By extension we call Julian Easter the Gregorian date of Easter calculated using the Julian comput and Gregorian Easter the date of Easter calculated using the Gregorian comput.

## ELEMENTS OF THE COMPUT :

- dominical letter : from the 1st January, we associates to the days of the year the 7 letters A, B, C, D, E, F, G, then again A, B, C, etc... In the case of the leap years the operation is carried out in two times : until February 29, to which the letter D corresponds, and from the 1st March, in which the letter D is assigned. The Sunday letter indicates Sundays. If the year is bissextile, we give two Sunday letters for the year, the first one is valid until February 29 and the second one is valid from the 1st March.
- epact : during the middle Age, in the Julian comput, before the Gregorian reform of the Easter date calculation, the epact was the age of the Moon at March 22nd; in the Gregorian comput, therefore after the Gregorian reform of 1582, the epact is the age of the Moon at the 1st January decreased by a unit. It is this definition which is used in the above results.
The age of the Moon is equal to one each New moon. In these computs, we remind users that it is not the true Moon which is used but the fictitious average one called the ecclesiastical Moon.
- Solar cycle (1 to 28) : the position of the year in a 28 years cycle, (return of the week days to the same dates in the Julian calendar).
- Golden number (1 to 19) : the position of the year in the Metonic cycle, 235 lunations. The golden number is used in the Julian comput calculation of the Easter date and it is replaced by the epact in the Gregorian comput.
- Roman indiction (1 to 15) : the position of the year in a 15 years cycle, without astronomical significance, this element is not used for the calculation of the Easter date.

## EXPLAINING THE PROVIDED DATA :

For the years earlier to the Gregorian reform : we give the Julian Easter date, in the Julian calendar then we give the date of the Jewish Easter in the Jewish and Julian calendars.
For the following years to the Gregorian reform (after 1582) : we give the Gregorian Easter date in the Gregorian calendar, it is the date used by the catholic church since 1583, then we give the Julian Easter date, in the Julian and Gregorian calendars, this date is still in use nowadays by certain orthodox churches and finally we give the date of the Jewish Easter in the Jewish and Julian calendars.

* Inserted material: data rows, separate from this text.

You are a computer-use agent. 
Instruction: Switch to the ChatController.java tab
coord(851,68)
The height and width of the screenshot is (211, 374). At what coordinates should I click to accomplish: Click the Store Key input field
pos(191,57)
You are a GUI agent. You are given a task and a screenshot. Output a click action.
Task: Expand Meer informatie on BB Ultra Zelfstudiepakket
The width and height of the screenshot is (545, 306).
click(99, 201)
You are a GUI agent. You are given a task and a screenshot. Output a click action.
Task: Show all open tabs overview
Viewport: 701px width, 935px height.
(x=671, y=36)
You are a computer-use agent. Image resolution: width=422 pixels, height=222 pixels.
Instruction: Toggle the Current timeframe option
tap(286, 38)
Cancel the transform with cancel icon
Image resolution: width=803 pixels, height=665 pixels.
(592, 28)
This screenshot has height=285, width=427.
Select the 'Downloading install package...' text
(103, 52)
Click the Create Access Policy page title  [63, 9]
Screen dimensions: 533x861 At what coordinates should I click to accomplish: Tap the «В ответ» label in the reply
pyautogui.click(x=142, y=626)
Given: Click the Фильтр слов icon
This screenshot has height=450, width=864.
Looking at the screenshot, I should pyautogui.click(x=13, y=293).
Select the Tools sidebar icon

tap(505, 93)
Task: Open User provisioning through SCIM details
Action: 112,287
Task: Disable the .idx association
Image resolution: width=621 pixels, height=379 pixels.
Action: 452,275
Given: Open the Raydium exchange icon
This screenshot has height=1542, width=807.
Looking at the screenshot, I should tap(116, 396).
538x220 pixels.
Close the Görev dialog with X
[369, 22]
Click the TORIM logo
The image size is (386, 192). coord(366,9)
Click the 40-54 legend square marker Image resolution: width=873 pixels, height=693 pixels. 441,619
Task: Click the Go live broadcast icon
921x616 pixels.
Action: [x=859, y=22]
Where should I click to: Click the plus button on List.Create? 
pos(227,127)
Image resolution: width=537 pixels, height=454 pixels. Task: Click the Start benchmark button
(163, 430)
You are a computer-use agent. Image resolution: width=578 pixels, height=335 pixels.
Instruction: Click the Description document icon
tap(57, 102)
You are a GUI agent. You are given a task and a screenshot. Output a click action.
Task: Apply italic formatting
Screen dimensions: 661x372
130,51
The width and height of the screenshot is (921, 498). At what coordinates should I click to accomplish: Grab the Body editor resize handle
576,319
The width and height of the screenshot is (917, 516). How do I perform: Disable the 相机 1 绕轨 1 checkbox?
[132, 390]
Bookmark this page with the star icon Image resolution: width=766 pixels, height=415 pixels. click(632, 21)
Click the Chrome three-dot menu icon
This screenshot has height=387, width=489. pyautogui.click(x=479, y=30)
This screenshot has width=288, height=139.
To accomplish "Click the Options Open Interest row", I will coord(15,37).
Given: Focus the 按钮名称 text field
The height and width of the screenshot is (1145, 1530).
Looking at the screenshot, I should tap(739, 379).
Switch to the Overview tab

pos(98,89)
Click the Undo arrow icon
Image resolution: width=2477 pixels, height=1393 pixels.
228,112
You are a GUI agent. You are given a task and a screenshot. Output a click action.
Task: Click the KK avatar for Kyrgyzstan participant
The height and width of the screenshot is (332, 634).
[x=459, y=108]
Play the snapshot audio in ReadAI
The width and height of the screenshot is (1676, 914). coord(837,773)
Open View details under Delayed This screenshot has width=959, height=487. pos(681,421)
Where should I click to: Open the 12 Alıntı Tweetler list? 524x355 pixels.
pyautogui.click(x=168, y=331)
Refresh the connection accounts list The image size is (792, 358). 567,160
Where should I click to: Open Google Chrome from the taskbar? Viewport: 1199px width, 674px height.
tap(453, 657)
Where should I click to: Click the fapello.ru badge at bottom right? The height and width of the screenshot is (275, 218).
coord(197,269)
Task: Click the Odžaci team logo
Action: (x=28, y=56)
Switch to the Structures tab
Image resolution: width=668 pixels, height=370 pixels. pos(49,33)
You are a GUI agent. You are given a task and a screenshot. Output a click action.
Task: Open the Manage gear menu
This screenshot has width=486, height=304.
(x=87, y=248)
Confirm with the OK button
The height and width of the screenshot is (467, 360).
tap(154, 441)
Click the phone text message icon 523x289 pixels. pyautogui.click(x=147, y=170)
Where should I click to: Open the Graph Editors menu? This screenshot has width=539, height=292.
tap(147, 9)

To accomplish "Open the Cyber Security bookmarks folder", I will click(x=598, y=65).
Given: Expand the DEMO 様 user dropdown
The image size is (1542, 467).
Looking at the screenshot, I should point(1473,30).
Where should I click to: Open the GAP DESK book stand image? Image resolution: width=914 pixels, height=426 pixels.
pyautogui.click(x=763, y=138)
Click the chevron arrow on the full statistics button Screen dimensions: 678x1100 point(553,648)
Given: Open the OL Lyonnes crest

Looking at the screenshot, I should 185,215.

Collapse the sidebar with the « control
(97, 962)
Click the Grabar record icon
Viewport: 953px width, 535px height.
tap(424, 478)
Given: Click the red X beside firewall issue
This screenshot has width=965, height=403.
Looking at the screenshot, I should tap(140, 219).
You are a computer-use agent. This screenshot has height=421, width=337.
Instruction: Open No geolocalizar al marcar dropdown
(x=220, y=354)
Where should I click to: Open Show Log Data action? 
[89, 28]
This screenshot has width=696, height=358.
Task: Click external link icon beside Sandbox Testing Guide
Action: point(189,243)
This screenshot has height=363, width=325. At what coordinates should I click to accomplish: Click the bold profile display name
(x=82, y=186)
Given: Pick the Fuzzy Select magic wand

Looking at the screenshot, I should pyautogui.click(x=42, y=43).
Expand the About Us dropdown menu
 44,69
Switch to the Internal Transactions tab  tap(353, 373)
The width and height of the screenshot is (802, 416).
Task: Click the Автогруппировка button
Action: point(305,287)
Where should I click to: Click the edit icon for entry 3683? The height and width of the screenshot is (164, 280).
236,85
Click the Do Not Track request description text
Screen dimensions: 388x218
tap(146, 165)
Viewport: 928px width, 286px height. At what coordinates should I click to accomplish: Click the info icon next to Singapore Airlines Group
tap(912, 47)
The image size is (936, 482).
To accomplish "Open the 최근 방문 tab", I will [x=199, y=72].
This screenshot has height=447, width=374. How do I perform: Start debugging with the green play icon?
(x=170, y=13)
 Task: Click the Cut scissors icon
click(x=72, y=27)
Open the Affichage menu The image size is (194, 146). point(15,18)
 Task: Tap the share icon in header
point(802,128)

## VALIDITY OF THE RESULTS :

This program allows calculating the Easter dates since year 325, time of the definition of the Easter date by the council of Nicée. It uses the ecclesiastical comput elaborate by Denis Le Petit in year 525 before our era. This comput is based on average fictive Moon according to the Metonic cycle. In this comput, we find the same Easter dates every 532 years (19 X 28, product of the Metonic cycle by the solar cycle). This comput was used by the whole Christian community only starting from second half of the VIII

^{th} century. The values found for the earlier years to that time are thus purely indicative and can be, according to the areas and Christian communities considered, in disagreement with the real dates of the celebrations. In the same way the Jewish calendar in its current form date from the IV

^{th} century, but it was indeed of use in all the Jewish community only several centuries after its creation (approximately the VIII

^{th} century). Therefore the results obtained for the earlier years to that time are also purely indicative.
To have historical data for these distant times it is better to see historical sources and not to accept only the results provided by this program.